• _What to produce_
Below are the entries. Transcribe exactly the lines from the one with "You are a computer-use agent. Screen" through the one with "You are a computer-use agent. Viewport: 1512px", ends included, and leave out all others.

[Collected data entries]

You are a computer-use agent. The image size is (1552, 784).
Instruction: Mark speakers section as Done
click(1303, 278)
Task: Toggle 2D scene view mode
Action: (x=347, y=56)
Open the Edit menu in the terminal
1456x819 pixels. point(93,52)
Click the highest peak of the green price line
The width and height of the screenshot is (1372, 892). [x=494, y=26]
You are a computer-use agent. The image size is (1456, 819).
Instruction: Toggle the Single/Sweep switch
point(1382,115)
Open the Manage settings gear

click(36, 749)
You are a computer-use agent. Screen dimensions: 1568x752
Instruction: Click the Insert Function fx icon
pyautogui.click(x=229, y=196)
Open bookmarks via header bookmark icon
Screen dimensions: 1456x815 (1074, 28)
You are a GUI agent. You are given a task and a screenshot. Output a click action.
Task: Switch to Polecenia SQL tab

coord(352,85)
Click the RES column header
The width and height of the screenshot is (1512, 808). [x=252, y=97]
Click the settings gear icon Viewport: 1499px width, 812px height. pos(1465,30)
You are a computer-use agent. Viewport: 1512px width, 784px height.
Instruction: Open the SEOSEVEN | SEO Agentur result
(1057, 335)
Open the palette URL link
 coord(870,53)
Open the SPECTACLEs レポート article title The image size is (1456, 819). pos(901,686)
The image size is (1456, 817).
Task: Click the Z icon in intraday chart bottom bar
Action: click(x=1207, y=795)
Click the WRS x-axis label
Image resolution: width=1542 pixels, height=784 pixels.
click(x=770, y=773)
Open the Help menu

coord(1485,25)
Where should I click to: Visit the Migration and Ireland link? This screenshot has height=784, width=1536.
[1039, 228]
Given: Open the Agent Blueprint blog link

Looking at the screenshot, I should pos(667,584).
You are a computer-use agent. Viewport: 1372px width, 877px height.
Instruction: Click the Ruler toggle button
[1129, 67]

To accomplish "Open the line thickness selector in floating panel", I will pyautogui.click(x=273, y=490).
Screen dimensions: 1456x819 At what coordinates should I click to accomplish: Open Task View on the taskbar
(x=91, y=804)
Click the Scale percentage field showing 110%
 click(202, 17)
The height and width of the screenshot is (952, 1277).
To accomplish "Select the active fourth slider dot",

• _Your solution_
You are a computer-use agent. Screen dimensions: 1568x752
Instruction: Click the Insert Function fx icon
pyautogui.click(x=229, y=196)
Open bookmarks via header bookmark icon
Screen dimensions: 1456x815 (1074, 28)
You are a GUI agent. You are given a task and a screenshot. Output a click action.
Task: Switch to Polecenia SQL tab

coord(352,85)
Click the RES column header
The width and height of the screenshot is (1512, 808). [x=252, y=97]
Click the settings gear icon Viewport: 1499px width, 812px height. pos(1465,30)
You are a computer-use agent. Viewport: 1512px width, 784px height.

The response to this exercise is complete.